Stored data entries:
- - -

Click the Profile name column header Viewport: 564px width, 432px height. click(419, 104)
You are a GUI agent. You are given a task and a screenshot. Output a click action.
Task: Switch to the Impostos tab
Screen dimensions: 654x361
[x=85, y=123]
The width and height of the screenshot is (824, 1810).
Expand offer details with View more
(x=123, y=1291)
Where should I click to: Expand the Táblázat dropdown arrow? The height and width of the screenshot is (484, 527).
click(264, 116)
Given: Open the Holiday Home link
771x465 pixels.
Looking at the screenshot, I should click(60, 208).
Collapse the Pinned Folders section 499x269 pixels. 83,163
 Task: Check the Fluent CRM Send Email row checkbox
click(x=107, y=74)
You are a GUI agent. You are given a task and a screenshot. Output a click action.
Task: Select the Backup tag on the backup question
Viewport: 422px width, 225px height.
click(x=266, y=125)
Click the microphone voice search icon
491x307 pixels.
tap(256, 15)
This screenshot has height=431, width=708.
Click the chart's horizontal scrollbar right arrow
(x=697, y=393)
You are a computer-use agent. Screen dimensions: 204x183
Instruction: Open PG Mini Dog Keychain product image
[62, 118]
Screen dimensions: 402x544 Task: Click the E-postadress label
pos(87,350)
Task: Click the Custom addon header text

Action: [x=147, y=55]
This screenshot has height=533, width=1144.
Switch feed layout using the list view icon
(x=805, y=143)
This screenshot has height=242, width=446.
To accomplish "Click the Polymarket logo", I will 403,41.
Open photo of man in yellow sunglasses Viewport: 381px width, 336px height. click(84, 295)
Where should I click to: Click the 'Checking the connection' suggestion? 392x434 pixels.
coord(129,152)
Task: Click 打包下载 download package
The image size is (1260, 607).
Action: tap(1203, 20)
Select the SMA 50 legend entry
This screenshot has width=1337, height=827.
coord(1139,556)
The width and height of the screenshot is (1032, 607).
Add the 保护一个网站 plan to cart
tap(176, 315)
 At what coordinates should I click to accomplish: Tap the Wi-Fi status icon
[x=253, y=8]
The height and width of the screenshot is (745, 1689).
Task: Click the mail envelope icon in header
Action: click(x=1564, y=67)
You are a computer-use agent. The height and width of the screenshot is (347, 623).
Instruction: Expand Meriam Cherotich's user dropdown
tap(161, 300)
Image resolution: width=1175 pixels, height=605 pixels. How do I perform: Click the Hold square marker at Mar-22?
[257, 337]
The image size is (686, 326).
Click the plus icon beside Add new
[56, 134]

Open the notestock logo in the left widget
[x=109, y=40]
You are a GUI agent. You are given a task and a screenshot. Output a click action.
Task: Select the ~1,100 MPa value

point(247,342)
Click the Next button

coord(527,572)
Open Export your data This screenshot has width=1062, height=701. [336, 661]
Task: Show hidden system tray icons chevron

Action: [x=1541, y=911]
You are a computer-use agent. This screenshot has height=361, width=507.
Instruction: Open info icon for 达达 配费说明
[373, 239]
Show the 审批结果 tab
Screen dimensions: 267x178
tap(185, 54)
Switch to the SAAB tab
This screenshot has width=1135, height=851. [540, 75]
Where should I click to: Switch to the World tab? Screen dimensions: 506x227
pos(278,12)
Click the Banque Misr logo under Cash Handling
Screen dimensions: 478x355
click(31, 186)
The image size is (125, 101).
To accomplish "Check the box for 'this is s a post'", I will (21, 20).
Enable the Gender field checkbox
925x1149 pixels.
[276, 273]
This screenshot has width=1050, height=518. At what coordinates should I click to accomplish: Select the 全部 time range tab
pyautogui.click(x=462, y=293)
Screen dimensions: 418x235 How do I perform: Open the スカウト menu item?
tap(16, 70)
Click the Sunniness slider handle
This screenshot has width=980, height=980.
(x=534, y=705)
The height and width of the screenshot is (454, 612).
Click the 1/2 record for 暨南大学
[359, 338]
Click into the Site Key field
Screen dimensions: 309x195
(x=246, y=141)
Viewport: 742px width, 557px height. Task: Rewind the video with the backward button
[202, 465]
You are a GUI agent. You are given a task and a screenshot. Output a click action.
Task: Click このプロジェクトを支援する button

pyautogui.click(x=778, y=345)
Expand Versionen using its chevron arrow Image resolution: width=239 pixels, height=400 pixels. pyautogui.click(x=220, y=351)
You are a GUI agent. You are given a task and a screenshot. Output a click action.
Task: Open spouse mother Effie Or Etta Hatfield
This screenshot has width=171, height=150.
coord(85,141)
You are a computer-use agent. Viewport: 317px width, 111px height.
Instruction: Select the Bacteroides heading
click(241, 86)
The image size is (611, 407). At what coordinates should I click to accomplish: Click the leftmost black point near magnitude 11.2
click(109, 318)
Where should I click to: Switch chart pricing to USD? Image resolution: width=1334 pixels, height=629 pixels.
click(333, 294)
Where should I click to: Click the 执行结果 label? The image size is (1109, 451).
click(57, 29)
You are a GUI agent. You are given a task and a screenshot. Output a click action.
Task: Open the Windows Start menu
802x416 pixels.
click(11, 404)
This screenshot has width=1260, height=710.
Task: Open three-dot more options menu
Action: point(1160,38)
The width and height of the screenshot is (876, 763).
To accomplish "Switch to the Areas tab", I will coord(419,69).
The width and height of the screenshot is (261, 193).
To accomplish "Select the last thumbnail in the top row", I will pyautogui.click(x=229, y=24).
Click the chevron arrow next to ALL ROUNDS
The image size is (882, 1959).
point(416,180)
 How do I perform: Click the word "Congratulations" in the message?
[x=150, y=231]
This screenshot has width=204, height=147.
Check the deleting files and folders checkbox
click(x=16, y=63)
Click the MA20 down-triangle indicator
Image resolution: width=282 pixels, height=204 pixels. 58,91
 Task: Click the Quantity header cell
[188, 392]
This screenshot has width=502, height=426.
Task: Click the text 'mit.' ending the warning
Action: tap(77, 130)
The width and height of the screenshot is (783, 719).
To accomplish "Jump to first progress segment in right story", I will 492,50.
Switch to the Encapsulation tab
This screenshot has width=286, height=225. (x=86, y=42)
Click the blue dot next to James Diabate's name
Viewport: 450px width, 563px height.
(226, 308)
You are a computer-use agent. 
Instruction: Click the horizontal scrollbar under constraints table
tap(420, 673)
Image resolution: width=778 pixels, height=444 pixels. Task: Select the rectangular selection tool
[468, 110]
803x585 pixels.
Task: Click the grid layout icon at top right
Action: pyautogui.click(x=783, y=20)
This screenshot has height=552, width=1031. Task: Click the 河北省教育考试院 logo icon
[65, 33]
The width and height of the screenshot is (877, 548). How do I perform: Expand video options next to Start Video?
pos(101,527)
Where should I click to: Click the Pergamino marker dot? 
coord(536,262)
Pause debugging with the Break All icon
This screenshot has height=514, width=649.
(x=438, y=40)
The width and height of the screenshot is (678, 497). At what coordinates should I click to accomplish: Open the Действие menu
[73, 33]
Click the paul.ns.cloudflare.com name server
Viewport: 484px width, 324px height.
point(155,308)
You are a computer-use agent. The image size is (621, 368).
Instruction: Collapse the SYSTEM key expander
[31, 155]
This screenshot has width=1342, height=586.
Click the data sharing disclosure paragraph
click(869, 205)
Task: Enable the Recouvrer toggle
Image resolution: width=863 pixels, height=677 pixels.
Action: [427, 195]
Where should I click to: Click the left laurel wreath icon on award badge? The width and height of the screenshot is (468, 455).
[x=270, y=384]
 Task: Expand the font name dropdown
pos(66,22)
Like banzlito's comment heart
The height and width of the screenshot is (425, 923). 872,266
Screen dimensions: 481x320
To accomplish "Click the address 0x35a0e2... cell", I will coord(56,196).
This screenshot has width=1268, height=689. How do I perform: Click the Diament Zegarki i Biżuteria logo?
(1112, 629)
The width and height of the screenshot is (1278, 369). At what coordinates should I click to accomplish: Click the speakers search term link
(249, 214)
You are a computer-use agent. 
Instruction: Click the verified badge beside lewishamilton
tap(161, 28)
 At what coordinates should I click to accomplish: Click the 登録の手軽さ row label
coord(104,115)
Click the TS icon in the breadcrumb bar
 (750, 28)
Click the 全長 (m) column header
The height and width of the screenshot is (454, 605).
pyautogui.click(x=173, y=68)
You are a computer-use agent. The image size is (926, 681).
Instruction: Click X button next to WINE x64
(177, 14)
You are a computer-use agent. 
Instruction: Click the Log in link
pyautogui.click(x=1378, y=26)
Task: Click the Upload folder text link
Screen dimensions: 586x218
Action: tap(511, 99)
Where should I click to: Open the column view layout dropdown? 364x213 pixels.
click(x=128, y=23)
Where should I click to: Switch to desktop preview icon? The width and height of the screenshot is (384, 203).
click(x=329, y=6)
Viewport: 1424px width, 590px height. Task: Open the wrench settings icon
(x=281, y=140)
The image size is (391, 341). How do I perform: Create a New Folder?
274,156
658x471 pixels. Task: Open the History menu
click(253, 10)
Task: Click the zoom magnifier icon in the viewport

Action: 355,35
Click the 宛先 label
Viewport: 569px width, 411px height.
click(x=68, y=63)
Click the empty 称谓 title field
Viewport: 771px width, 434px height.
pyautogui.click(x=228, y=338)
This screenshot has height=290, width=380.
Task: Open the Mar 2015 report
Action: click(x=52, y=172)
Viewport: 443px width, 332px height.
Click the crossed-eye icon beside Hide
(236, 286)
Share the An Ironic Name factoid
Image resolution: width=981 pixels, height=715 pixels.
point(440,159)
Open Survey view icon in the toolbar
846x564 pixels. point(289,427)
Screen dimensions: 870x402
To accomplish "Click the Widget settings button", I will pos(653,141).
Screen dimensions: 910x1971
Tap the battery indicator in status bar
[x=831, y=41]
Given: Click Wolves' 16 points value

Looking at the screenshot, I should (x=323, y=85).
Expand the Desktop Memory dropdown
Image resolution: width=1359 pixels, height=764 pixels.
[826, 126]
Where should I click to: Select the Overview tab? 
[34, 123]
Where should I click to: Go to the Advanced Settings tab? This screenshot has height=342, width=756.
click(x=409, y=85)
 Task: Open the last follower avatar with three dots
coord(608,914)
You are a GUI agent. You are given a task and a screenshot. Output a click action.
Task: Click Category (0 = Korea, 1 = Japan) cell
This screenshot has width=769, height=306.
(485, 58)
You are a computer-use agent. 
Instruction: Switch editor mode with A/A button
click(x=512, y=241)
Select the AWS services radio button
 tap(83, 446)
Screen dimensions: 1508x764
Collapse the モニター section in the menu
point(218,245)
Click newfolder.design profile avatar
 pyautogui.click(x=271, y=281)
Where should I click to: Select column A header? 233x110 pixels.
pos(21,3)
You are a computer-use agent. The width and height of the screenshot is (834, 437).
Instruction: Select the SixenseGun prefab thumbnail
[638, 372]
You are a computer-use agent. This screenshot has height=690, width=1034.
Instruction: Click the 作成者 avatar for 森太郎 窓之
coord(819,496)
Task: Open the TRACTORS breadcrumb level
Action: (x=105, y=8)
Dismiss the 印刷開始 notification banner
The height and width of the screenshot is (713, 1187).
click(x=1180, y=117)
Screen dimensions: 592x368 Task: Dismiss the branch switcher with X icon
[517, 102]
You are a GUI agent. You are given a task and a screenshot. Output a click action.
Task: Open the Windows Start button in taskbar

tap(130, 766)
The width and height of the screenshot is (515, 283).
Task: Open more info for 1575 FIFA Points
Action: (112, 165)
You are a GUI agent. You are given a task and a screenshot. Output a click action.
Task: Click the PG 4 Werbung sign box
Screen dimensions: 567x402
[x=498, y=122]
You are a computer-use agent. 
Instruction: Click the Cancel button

- - -

> WORK REQUIRED:
Return only the number of lines in the data that contain "Enable".

> RESULT:
2